(Stored records)

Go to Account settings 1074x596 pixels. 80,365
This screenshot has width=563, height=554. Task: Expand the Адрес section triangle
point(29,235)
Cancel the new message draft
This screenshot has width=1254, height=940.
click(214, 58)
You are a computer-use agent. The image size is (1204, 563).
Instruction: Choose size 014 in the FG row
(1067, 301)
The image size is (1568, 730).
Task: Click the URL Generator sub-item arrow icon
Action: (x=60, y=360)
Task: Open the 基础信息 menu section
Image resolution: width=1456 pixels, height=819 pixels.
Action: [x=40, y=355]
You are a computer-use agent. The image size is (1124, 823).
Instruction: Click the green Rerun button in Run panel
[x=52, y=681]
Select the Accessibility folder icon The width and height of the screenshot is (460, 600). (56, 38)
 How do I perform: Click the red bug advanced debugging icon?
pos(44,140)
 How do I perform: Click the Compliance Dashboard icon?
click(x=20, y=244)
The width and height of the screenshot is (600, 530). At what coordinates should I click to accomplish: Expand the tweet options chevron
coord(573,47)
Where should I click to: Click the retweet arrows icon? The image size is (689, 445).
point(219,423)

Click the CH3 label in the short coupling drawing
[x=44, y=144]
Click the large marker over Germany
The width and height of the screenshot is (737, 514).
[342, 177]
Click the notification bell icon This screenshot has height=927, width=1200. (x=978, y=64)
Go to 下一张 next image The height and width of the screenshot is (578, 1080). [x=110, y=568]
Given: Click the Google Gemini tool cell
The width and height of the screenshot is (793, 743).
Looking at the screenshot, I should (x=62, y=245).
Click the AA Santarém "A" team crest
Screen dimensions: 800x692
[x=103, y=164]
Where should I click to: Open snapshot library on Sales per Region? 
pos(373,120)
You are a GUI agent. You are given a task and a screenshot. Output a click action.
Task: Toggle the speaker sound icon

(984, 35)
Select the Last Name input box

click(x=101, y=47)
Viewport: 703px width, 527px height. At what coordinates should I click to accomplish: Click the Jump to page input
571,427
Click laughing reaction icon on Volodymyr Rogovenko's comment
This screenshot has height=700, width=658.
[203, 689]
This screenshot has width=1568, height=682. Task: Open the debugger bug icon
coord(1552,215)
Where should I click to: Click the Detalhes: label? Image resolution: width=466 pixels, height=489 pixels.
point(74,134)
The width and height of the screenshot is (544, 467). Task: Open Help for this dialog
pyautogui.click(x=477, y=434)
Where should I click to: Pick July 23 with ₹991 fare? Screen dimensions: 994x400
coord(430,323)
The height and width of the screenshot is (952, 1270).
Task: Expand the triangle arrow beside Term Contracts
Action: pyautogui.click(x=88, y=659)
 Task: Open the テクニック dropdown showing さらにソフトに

* _Problem_:
Please return every line from the first one in the records above down to the line containing "You are a computer-use agent. The image size is (1204, 563).", including both, exactly as written and nothing more.

* _Task result_:
Go to Account settings 1074x596 pixels. 80,365
This screenshot has width=563, height=554. Task: Expand the Адрес section triangle
point(29,235)
Cancel the new message draft
This screenshot has width=1254, height=940.
click(214, 58)
You are a computer-use agent. The image size is (1204, 563).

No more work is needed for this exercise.